The method of data collection, briefly discussed previously, relied somewhat on self-reporting. However, it must be noted that the self-reporting portion of the data collected was in the field, as is the case of many other self-reporting pain monitors, and is very widespread in around the clock observances during times that a patient is not under immediate care. In other areas, data was collected from 225 participants, ranging in age from 65-90. The samples, rated in terms of “points” in “medical condition” (Jill A. Bennett, Stewart, & Kayser-Jones, 2002, p. 256) were tallied and kept in respective table and charts, until comparison were made. It was at this point and others, that the self-reported data was compared against clinical data, giving a sharper image, of those findings. During many of the initial models, some variation was noted. However, with the application of the final model, and controlling indices, the associations between performance in clinical study and self-reporting were conceptualized, and the differences became small to moderate. This indicated a normal progression, and a workable model, based on its design (Jill A. Bennett, Stewart, & Kayser-Jones, 2002, p. 260).
Results and Conclusions
Even during pre-test and testing phases, models predicted a poor outcome in regard to function. However, upon conclusion, it was found that only casual differences existed, thereby indicating that pain and fatigue are indeed “likely to cause declines in function rather than the reverse” (Jill A. Bennett, Stewart, & Kayser-Jones, 2002, p. 263). Overall factors resulting from the study are encouraging, in that even though “chronic medical conditions predict poor functioning, most of the relationship is explained by the presence of pain and fatigue” (Jill A. Bennett, Stewart, & Kayser-Jones, 2002, p. 263). Importantly, early in the study and included in the models, pain and often times fatigue were determined to be negligible and possibly well managed. This conclusion then, upholds the hypothesis, and renders it true.

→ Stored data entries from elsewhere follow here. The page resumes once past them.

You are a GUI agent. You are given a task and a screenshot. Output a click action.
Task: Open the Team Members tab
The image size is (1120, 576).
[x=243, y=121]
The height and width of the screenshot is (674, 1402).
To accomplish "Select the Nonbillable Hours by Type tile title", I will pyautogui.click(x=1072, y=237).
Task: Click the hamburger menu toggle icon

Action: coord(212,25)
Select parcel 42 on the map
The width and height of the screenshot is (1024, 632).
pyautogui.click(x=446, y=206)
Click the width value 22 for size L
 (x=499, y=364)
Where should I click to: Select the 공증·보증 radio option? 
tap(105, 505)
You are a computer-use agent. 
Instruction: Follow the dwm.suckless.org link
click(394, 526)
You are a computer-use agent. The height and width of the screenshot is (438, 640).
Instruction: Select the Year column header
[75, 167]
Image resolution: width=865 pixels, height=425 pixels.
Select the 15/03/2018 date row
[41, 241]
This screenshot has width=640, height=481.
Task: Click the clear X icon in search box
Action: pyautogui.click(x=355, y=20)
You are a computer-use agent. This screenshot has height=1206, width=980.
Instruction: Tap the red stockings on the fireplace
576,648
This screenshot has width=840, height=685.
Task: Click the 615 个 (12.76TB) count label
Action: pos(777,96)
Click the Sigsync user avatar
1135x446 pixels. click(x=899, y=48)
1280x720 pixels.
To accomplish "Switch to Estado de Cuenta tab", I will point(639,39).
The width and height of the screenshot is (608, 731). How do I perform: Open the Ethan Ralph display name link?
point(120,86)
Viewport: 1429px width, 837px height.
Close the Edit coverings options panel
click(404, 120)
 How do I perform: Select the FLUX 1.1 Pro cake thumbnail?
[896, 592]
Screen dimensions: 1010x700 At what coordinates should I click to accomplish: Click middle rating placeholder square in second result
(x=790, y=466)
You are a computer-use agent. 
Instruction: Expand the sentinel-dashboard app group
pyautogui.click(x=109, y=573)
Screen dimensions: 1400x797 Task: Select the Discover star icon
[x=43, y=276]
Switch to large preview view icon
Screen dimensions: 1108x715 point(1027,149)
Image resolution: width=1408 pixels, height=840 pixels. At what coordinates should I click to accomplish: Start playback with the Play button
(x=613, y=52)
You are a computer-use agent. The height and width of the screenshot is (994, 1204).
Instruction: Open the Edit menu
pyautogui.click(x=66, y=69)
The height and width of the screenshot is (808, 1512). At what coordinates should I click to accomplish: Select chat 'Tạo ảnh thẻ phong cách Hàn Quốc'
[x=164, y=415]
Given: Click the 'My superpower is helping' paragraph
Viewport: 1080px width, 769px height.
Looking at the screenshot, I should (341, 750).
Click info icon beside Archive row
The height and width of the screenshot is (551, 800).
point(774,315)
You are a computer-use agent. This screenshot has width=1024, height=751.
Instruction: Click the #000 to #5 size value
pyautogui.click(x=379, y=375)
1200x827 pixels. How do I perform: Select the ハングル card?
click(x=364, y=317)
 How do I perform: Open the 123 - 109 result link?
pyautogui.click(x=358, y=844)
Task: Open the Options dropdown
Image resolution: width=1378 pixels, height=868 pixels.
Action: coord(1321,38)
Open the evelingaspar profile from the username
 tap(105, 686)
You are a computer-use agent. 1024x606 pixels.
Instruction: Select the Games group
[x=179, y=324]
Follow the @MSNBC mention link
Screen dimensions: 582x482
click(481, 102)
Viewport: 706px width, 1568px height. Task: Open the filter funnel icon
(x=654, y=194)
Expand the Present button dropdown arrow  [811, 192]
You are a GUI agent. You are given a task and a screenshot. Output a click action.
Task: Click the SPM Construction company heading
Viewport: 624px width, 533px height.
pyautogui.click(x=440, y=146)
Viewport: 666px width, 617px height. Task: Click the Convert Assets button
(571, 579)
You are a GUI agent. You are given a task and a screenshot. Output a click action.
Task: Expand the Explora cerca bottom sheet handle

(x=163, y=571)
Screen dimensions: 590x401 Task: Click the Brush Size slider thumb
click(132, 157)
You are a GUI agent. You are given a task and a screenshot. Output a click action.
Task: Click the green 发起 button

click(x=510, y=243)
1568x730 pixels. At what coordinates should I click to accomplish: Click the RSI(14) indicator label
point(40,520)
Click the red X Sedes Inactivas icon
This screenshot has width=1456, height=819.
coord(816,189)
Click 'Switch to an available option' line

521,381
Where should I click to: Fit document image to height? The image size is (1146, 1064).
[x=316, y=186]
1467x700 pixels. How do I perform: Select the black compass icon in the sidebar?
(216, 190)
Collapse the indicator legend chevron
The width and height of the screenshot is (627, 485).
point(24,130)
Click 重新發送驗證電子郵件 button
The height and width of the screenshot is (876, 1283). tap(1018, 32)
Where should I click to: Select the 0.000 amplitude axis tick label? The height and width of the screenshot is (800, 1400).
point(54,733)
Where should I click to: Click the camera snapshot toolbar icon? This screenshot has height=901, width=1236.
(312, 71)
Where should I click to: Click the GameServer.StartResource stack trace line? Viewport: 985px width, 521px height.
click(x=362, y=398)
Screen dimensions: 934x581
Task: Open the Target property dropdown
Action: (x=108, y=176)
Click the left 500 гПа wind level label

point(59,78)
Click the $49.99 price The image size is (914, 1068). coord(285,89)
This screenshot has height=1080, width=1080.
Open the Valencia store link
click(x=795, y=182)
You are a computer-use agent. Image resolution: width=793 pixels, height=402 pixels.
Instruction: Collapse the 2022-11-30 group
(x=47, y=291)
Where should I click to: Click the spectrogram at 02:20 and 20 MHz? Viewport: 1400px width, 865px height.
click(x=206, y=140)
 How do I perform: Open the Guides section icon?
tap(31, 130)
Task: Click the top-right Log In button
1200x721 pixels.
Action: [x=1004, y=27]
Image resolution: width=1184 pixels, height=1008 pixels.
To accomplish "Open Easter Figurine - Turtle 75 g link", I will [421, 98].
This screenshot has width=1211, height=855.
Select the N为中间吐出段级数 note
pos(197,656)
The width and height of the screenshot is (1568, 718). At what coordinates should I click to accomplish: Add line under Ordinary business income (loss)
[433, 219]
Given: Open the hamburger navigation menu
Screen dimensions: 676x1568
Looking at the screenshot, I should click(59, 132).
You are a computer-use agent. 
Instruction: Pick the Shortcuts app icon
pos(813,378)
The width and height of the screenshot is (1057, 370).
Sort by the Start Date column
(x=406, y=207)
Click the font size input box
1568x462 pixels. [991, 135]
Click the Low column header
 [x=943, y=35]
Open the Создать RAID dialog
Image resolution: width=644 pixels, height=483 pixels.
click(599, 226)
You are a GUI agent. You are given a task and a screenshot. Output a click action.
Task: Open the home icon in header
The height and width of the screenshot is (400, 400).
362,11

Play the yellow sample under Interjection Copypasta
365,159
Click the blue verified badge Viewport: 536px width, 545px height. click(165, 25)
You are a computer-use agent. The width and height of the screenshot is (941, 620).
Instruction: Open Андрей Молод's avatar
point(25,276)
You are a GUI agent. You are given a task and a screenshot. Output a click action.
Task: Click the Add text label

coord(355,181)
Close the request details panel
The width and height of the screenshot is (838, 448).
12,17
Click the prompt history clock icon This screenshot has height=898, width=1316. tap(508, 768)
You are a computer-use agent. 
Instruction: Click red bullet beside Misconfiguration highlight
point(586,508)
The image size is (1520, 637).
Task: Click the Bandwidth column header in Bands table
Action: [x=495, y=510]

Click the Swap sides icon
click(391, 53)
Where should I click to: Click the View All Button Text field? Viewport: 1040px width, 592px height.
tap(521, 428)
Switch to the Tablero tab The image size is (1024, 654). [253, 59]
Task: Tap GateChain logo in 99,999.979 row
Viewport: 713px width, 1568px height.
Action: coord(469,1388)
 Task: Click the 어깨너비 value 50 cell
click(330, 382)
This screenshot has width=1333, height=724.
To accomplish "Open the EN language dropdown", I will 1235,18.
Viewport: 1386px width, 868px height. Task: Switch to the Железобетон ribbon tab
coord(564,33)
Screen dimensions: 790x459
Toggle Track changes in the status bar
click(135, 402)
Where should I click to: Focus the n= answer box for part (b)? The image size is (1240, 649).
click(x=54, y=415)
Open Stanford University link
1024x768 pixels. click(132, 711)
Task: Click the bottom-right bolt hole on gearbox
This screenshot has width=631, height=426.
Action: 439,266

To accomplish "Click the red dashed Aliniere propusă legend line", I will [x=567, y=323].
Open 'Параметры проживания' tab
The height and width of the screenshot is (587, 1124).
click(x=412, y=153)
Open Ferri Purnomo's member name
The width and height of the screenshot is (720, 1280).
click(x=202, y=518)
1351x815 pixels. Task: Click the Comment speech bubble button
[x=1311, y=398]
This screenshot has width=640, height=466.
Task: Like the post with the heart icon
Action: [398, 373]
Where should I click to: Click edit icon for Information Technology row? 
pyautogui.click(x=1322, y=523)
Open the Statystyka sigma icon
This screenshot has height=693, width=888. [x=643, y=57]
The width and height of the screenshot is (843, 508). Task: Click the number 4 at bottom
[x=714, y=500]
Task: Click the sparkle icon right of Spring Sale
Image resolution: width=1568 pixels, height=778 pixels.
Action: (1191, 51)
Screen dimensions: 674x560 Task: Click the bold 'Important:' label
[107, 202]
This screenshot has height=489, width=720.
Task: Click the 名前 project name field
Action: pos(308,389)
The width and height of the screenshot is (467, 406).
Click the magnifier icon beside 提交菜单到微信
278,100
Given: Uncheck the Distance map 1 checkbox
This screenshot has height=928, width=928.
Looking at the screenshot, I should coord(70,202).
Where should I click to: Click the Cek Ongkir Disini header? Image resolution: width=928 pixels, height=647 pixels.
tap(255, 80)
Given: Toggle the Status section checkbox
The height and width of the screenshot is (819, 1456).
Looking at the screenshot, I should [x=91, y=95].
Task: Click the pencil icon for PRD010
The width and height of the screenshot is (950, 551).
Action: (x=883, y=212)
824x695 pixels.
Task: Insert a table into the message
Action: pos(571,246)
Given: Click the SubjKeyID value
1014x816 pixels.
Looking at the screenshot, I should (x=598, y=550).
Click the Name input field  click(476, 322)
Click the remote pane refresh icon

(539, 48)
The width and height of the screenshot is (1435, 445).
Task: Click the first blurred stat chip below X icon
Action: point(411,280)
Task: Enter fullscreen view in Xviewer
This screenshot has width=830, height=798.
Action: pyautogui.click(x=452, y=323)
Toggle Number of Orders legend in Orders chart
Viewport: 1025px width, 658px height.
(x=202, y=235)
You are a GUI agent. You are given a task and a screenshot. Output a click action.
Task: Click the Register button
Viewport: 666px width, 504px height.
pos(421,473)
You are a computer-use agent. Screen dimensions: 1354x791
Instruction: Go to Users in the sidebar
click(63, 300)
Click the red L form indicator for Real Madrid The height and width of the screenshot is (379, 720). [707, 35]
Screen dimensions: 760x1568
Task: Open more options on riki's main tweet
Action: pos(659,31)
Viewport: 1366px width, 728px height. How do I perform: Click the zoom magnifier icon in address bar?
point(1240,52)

It does appear that functionality may be improved through pain management techniques, or other mechanisms which are modifiable to a certain condition and/or situation. This is an important step in moving forward in this field and will prove to be helpful in improving the functioning capabilities of aging adults. Although the pre-existing and underlying, often chronic and/or terminal conditions, may not be alleviated, some functionality and quality in life is easily seen to be available, merely through a responsible and adequate utilization of already proven and available pain management techniques, mechanisms, drugs, and practices. As such, in the mean time between further empirical studies, and final analysis’, the medical field may begin to have a somewhat better understanding of treatments which are already available and accepted, without having to wait for any approval of experimental treatments or worse, to be forced by institutional stalemate, to be limited in the tools which a physician may offer to his or her patient, knowing that positive results are possible, and imminent, if employed reasonably.
References
Jill A. Bennett, J. A., Stewart, A. L., & Kayser-Jones, J. &. (2002). The Mediating Effect of Pain and Fatigue on Level of Functioning in Older Adults. Nursing Research, 254-265.